---------- Supplied entries

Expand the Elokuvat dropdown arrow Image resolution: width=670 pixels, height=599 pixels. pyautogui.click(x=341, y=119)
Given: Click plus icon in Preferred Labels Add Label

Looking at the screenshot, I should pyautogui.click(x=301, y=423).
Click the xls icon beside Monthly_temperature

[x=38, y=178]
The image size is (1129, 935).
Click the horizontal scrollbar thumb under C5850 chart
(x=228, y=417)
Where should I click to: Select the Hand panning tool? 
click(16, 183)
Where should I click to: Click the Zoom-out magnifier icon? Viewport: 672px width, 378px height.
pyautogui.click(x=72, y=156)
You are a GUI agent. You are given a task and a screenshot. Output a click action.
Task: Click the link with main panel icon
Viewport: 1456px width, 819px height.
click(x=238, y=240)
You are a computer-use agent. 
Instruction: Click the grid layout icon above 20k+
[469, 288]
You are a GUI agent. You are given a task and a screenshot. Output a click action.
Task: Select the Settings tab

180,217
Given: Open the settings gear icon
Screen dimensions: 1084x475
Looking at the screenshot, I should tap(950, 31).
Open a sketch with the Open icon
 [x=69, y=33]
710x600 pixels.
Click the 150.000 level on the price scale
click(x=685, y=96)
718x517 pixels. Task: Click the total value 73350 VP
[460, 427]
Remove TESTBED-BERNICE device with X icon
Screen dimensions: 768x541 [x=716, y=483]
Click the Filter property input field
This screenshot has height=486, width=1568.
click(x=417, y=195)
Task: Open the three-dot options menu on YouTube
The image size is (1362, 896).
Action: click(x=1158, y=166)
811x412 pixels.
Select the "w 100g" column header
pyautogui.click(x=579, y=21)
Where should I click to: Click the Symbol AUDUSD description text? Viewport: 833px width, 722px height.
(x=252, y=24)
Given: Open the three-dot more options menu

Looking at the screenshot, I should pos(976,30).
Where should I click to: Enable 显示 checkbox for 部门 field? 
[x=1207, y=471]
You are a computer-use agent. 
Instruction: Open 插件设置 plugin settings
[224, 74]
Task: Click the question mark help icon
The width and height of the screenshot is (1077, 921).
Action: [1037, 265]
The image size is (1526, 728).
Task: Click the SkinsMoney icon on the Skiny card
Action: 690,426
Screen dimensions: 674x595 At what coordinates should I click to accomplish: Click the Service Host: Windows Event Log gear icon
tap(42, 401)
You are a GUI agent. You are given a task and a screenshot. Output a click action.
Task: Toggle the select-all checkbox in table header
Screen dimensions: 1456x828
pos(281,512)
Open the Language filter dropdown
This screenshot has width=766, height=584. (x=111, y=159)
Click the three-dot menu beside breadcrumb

--------------------

Task goal: Would you be able to transcribe every line of the data exactly?

Final answer:
Expand the Elokuvat dropdown arrow Image resolution: width=670 pixels, height=599 pixels. pyautogui.click(x=341, y=119)
Given: Click plus icon in Preferred Labels Add Label

Looking at the screenshot, I should pyautogui.click(x=301, y=423).
Click the xls icon beside Monthly_temperature

[x=38, y=178]
The image size is (1129, 935).
Click the horizontal scrollbar thumb under C5850 chart
(x=228, y=417)
Where should I click to: Select the Hand panning tool? 
click(16, 183)
Where should I click to: Click the Zoom-out magnifier icon? Viewport: 672px width, 378px height.
pyautogui.click(x=72, y=156)
You are a GUI agent. You are given a task and a screenshot. Output a click action.
Task: Click the link with main panel icon
Viewport: 1456px width, 819px height.
click(x=238, y=240)
You are a computer-use agent. 
Instruction: Click the grid layout icon above 20k+
[469, 288]
You are a GUI agent. You are given a task and a screenshot. Output a click action.
Task: Select the Settings tab

180,217
Given: Open the settings gear icon
Screen dimensions: 1084x475
Looking at the screenshot, I should tap(950, 31).
Open a sketch with the Open icon
 [x=69, y=33]
710x600 pixels.
Click the 150.000 level on the price scale
click(x=685, y=96)
718x517 pixels. Task: Click the total value 73350 VP
[460, 427]
Remove TESTBED-BERNICE device with X icon
Screen dimensions: 768x541 [x=716, y=483]
Click the Filter property input field
This screenshot has height=486, width=1568.
click(x=417, y=195)
Task: Open the three-dot options menu on YouTube
The image size is (1362, 896).
Action: click(x=1158, y=166)
811x412 pixels.
Select the "w 100g" column header
pyautogui.click(x=579, y=21)
Where should I click to: Click the Symbol AUDUSD description text? Viewport: 833px width, 722px height.
(x=252, y=24)
Given: Open the three-dot more options menu

Looking at the screenshot, I should pos(976,30).
Where should I click to: Enable 显示 checkbox for 部门 field? 
[x=1207, y=471]
You are a computer-use agent. 
Instruction: Open 插件设置 plugin settings
[224, 74]
Task: Click the question mark help icon
The width and height of the screenshot is (1077, 921).
Action: [1037, 265]
The image size is (1526, 728).
Task: Click the SkinsMoney icon on the Skiny card
Action: 690,426
Screen dimensions: 674x595 At what coordinates should I click to accomplish: Click the Service Host: Windows Event Log gear icon
tap(42, 401)
You are a GUI agent. You are given a task and a screenshot. Output a click action.
Task: Toggle the select-all checkbox in table header
Screen dimensions: 1456x828
pos(281,512)
Open the Language filter dropdown
This screenshot has width=766, height=584. (x=111, y=159)
Click the three-dot menu beside breadcrumb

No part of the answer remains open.